In contrast, PTEN-low LUSC tumors did not exhibit the same degree of immunosuppressive remodeling, aside from an increase in resting NK cells. This difference may reflect fundamental biological differences between LUAD and LUSC. LUSC tumors typically have higher mutational burdens and greater baseline immune infiltration compared with LUAD [1,2], which may reduce the relative contribution of PTEN status to immune regulation. Alternatively, other dominant molecular alterations in LUSC may play a more prominent role in shaping the immune microenvironment.
Taken together, our results provide strong evidence that PTEN loss is a clinically and biologically significant event in LUAD, where it serves as an independent prognostic biomarker related to immunosuppressive TME. Although requiring further confirmation in larger patients’ series, PTEN-TP53 co-mutations seem to be frequent in LUAD metastasis. Our results strongly suggest that, in the context of PTEN-low LUADs, M0- and M2-like macrophages may have an important role in conferring a malignant phenotype. In contrast, PTEN loss appears to have less prognostic and immunologic impact in LUSC, despite occurring more frequently at the genomic level.

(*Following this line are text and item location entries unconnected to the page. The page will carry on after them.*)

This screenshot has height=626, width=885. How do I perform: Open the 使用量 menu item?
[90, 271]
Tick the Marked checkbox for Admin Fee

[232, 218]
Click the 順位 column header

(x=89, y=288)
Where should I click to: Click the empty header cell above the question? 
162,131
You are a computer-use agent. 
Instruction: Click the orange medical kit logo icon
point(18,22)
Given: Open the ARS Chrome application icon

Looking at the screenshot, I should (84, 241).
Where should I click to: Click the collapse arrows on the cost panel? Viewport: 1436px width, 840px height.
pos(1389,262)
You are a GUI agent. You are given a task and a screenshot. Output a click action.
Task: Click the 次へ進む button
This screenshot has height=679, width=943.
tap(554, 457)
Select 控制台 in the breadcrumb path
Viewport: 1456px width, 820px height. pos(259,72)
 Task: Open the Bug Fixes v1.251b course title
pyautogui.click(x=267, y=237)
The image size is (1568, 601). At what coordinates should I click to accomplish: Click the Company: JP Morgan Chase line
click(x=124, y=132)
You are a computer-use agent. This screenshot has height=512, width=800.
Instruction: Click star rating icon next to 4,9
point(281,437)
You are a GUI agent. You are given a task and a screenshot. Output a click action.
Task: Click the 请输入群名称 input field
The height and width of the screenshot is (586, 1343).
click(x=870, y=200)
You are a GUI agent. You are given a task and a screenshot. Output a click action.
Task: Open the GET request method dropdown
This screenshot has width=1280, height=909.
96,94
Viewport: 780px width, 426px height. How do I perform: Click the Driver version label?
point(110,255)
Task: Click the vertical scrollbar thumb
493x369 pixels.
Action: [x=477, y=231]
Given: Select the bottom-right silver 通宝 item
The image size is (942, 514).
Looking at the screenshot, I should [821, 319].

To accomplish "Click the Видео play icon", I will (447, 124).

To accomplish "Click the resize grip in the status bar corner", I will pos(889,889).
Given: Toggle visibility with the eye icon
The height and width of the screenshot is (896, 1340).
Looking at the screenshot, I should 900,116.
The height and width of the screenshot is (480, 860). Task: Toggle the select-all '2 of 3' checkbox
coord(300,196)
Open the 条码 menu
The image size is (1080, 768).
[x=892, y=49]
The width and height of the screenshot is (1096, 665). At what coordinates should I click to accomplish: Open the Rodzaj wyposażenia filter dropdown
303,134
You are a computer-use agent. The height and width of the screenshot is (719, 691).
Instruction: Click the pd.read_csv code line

From a clinical perspective, our findings suggest that PTEN status may have potential utility for prognostic stratification and therapeutic decision-making in LUAD. Given the emerging role of PI3K/AKT/mTOR pathway inhibitors and immunotherapy combinations in lung cancer, strategies aimed at modulating immunosuppressive macrophages could be particularly relevant in the context of PTEN-low LUAD.

Supplementary Materials

The following supporting information can be downloaded at https://www.mdpi.com/article/10.3390/medsci14020254/s1, Figure S1: Association between survival and PTEN protein expression as a continuous variable, using Cox proportional hazards models, in the MDA and TCGA cohorts; Figure S2: The seven cohorts accessed to retrieve mutation data, PTEN co-mutation patterns in LUAD primary tumors and metastasis, and survival analysis in NSCLC patients treated with immunotherapy; Figure S3: Frequency of immune populations infiltrating the tumor in LUAD or LUSC samples depending on PTEN expression, inferred by CIBERSORT; Figure S4: Frequency of immune populations infiltrating the tumor in LUAD or LUSC samples depending on PTEN expression, inferred by CIBERSORT; Table S1: Clinicopathological characteristics of the MDA cohort of NSCLC patients to study expression of PTEN and immune populations; Table S2: Public databases used for the study of PTEN mutations alone or co-mutated with other genes in LUAD and LUSC cases; Table S3: Univariable Cox proportional hazards analysis of PTEN protein expression to study association with relapse-free survival (RFS) or overall survival (OS) in the MDA cohort of lung adenocarcinoma (LUAD) NSCLC patients; Table S4: Univariable Cox proportional hazards analysis of PTEN protein expression to study association with relapse-free survival (PFS) or overall survival (OS) in the MDA cohort of lung squamous carcinoma (LUSC) patients; Table S5: Multivariable Cox proportional hazards analysis of PTEN protein expression to study association with relapse-free survival (PFS) or overall survival (OS) in the MDA cohort of lung squamous cell carcinoma (LUSC) patients; Table S6: Univariable Cox proportional hazards analysis of immune populations in PTEN-low LUAD tumors, as predictors of relapse-free survival (PFS) or overall survival (OS). MDA cohort; Table S7: Univariable Cox proportional hazards analysis of immune populations in PTEN-low LUSC tumors, as predictors of relapse-free survival (PFS) or overall survival (OS). MDA cohort.

Author Contributions

Conceptualization, A.C., F.E. and L.M.; methodology, M.H., S.J.S., M.A., C.B. and I.W.; software, S.J.S., M.H. and F.E.; validation, F.E., A.C., I.W., K.P. and A.C.; formal analysis, F.E. and A.C.; investigation, M.H., S.J.S., M.A., C.B. and I.W.; resources, A.C., I.W., K.P. and L.M.; data curation, S.J.S., M.H. and F.E.; writing—original draft preparation, A.C. and F.E.; writing—review and editing, all authors; funding acquisition, A.C., I.W., K.P. and L.M. All authors have read and agreed to the published version of the manuscript.

Funding

This study has been funded by a Gobierno de Navarra-Salud grant (GNS-2023; to A. Calvo) and Instituto de Salud Carlos III, co-funded by FEDER and the European Union, through the following specific projects: PI22/01253 (to A. Calvo), PI22/0451 (to L. Montuenga).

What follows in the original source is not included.